▶ **About this exercise**
Return every entry below without altering a word.

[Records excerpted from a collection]

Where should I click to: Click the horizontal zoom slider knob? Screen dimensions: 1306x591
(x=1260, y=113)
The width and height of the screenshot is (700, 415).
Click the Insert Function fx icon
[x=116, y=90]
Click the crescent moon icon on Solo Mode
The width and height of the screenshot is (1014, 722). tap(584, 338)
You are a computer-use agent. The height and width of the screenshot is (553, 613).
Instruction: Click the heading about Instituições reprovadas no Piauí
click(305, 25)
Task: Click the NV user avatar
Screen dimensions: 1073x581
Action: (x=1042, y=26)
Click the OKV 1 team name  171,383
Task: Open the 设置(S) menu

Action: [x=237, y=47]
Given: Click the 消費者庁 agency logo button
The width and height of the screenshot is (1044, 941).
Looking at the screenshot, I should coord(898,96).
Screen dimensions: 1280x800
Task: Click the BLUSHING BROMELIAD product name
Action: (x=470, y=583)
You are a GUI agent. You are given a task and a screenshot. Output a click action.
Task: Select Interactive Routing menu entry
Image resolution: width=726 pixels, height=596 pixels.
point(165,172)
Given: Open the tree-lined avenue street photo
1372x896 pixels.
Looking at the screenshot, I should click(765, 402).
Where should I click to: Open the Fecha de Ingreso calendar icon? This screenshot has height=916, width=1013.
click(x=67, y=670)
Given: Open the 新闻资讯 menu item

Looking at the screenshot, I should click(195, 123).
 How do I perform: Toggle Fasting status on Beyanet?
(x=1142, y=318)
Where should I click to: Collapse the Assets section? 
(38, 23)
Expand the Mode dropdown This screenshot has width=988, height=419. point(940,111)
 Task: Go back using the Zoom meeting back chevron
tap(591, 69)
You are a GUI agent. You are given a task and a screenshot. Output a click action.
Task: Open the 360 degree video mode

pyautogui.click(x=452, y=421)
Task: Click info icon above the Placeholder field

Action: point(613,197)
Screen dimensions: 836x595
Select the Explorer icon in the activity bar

▶ **Response to this exercise**
Where should I click to: Click the horizontal zoom slider knob? Screen dimensions: 1306x591
(x=1260, y=113)
The width and height of the screenshot is (700, 415).
Click the Insert Function fx icon
[x=116, y=90]
Click the crescent moon icon on Solo Mode
The width and height of the screenshot is (1014, 722). tap(584, 338)
You are a computer-use agent. The height and width of the screenshot is (553, 613).
Instruction: Click the heading about Instituições reprovadas no Piauí
click(305, 25)
Task: Click the NV user avatar
Screen dimensions: 1073x581
Action: (x=1042, y=26)
Click the OKV 1 team name  171,383
Task: Open the 设置(S) menu

Action: [x=237, y=47]
Given: Click the 消費者庁 agency logo button
The width and height of the screenshot is (1044, 941).
Looking at the screenshot, I should coord(898,96).
Screen dimensions: 1280x800
Task: Click the BLUSHING BROMELIAD product name
Action: (x=470, y=583)
You are a GUI agent. You are given a task and a screenshot. Output a click action.
Task: Select Interactive Routing menu entry
Image resolution: width=726 pixels, height=596 pixels.
point(165,172)
Given: Open the tree-lined avenue street photo
1372x896 pixels.
Looking at the screenshot, I should click(765, 402).
Where should I click to: Open the Fecha de Ingreso calendar icon? This screenshot has height=916, width=1013.
click(x=67, y=670)
Given: Open the 新闻资讯 menu item

Looking at the screenshot, I should click(195, 123).
 How do I perform: Toggle Fasting status on Beyanet?
(x=1142, y=318)
Where should I click to: Collapse the Assets section? 
(38, 23)
Expand the Mode dropdown This screenshot has width=988, height=419. point(940,111)
 Task: Go back using the Zoom meeting back chevron
tap(591, 69)
You are a GUI agent. You are given a task and a screenshot. Output a click action.
Task: Open the 360 degree video mode

pyautogui.click(x=452, y=421)
Task: Click info icon above the Placeholder field

Action: point(613,197)
Screen dimensions: 836x595
Select the Explorer icon in the activity bar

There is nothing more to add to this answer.